§ Task objective:
In the records below, find the line that contains "Task: Click the green lock icon beside DS918" and the line that contains "Open the Settings section from the sidebar", then retype exactly those two lines and every line between them.

§ Data for analysis:
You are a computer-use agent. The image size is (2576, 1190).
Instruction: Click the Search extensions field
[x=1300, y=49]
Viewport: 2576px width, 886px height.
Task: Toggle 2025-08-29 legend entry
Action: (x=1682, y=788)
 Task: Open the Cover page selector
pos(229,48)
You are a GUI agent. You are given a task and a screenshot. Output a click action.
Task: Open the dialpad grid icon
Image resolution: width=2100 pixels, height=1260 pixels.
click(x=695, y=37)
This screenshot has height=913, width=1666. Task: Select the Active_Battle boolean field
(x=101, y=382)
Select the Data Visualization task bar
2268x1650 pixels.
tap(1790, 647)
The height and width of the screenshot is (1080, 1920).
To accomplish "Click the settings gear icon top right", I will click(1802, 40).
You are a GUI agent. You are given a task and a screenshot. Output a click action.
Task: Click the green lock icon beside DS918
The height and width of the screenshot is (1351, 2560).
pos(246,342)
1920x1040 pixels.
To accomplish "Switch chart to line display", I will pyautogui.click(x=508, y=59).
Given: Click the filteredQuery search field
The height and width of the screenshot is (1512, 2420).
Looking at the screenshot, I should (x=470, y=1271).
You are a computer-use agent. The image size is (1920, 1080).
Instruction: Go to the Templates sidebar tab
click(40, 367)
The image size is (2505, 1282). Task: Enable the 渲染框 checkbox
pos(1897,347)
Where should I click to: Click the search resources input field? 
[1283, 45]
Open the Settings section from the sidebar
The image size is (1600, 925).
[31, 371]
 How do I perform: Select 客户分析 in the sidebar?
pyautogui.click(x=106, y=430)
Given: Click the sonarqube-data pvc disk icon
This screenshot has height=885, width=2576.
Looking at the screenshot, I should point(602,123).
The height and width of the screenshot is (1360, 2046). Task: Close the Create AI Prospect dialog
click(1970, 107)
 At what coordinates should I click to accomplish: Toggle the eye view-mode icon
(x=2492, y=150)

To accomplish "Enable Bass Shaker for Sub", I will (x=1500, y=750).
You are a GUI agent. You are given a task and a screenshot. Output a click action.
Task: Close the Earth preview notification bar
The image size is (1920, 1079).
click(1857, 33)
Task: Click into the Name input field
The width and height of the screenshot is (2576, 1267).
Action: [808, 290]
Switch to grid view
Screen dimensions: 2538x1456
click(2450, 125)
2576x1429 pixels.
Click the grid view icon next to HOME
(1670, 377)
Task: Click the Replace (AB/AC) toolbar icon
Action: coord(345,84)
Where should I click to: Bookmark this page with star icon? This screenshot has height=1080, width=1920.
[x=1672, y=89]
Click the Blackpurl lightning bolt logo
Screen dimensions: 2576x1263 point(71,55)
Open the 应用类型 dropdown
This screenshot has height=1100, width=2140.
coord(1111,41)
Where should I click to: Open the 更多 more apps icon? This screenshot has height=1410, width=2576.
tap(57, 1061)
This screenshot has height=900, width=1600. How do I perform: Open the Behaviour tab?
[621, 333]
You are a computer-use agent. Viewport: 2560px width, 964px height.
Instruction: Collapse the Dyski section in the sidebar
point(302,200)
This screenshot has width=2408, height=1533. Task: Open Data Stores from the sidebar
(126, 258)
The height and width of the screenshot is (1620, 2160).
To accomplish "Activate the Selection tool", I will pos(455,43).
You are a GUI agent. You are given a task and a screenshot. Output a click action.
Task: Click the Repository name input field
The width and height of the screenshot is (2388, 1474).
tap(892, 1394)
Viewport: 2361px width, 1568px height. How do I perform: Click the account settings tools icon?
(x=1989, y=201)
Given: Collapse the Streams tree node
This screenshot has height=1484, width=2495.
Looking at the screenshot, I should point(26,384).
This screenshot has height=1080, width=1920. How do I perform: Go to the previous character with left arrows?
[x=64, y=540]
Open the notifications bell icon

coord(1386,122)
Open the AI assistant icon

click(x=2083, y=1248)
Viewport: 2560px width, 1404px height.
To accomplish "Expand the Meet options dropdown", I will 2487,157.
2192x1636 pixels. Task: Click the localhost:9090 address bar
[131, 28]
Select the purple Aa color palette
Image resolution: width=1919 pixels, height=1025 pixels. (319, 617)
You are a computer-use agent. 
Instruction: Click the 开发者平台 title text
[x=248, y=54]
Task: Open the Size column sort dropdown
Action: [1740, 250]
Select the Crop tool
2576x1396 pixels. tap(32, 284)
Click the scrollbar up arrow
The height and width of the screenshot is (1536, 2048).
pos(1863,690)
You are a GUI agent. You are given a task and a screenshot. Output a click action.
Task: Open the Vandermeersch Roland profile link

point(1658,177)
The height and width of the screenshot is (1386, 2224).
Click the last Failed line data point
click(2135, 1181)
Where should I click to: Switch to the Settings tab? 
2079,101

§ Answer space:
Task: Click the green lock icon beside DS918
The height and width of the screenshot is (1351, 2560).
pos(246,342)
1920x1040 pixels.
To accomplish "Switch chart to line display", I will pyautogui.click(x=508, y=59).
Given: Click the filteredQuery search field
The height and width of the screenshot is (1512, 2420).
Looking at the screenshot, I should (x=470, y=1271).
You are a computer-use agent. The image size is (1920, 1080).
Instruction: Go to the Templates sidebar tab
click(40, 367)
The image size is (2505, 1282). Task: Enable the 渲染框 checkbox
pos(1897,347)
Where should I click to: Click the search resources input field? 
[1283, 45]
Open the Settings section from the sidebar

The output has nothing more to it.